TO DO:
Looking at the records below, state how many lines include the string "green" and add nothing further.

SUPPLIED INFORMATION START

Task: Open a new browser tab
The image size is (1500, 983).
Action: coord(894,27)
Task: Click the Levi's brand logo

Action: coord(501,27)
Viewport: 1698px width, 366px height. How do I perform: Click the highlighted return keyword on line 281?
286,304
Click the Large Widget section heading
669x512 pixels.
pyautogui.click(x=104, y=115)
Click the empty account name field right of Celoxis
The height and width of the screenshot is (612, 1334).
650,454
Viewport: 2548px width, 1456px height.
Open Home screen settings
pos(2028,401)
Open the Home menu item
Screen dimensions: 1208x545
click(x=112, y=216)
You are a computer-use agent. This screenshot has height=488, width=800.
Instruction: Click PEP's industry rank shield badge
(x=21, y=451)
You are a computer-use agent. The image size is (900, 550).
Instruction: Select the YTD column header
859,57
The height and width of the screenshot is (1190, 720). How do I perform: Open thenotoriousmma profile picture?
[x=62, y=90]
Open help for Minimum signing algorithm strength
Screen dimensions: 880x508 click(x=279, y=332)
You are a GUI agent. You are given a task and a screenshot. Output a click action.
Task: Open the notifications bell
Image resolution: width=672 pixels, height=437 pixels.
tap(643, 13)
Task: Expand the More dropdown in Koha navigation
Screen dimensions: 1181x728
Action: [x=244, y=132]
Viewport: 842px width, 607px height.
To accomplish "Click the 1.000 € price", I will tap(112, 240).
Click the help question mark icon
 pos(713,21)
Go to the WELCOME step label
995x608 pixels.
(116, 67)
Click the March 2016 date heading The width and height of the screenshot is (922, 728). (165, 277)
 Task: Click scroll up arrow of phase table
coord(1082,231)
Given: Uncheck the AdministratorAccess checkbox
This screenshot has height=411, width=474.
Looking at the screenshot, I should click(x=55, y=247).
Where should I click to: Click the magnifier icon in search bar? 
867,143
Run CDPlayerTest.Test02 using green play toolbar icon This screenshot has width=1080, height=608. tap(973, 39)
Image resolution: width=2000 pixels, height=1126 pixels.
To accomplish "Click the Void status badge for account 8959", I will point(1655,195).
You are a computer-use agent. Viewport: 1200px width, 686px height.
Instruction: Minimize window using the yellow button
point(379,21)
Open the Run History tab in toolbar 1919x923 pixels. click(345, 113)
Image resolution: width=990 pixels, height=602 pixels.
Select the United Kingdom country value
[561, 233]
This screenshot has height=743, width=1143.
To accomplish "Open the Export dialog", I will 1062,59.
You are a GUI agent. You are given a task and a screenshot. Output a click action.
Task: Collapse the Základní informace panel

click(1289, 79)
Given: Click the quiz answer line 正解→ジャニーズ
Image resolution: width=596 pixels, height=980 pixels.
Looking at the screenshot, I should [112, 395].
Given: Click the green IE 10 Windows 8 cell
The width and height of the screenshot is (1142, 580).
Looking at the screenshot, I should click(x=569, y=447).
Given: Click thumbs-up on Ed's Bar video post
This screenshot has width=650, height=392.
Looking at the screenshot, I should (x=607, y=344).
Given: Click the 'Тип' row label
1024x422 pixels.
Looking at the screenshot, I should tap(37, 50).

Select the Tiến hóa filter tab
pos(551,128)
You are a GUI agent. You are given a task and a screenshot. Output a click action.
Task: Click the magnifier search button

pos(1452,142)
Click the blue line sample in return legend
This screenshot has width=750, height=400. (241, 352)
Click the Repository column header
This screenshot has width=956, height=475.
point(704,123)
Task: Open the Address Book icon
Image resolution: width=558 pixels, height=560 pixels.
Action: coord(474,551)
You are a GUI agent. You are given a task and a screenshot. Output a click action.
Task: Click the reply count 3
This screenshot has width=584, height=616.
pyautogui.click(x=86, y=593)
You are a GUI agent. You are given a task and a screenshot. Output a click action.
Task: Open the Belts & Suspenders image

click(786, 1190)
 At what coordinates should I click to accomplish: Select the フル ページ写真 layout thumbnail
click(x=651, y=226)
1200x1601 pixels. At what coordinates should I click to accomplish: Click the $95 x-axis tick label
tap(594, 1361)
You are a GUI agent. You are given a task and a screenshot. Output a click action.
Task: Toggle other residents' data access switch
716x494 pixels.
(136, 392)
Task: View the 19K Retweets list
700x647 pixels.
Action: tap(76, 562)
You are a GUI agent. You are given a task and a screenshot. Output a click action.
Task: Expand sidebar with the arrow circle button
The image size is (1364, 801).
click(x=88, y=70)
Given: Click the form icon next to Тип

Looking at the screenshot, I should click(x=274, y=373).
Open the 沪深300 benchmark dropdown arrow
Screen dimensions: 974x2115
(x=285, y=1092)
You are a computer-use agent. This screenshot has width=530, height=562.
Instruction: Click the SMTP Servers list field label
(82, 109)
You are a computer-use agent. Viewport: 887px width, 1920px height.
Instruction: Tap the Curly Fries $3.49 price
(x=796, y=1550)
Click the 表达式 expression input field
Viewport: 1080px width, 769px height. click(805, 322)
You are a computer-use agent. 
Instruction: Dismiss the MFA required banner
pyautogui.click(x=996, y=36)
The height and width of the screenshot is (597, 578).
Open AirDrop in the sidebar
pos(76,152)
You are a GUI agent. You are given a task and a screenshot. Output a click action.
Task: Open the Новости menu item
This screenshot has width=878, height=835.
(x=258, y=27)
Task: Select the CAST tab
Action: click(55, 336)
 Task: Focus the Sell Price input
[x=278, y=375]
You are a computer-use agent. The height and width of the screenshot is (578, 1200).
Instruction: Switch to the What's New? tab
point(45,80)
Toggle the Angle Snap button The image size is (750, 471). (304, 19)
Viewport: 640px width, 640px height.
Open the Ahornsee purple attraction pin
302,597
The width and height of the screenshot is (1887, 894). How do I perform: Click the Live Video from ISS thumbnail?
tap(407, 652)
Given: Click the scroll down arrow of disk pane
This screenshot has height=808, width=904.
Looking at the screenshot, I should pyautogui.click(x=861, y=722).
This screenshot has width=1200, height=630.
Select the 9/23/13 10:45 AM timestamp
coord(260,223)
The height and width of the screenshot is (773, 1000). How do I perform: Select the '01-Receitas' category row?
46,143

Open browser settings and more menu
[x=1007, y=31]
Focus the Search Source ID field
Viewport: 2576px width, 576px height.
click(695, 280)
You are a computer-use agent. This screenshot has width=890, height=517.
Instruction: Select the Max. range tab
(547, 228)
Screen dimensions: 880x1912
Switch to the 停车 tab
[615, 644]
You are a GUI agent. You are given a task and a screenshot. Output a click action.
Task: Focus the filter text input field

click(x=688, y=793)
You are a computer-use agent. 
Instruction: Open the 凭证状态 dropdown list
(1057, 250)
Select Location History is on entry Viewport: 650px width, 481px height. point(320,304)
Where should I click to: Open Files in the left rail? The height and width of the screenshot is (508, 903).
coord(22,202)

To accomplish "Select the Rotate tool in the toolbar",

SUPPLIED INFORMATION END

ANSWER SECTION:
2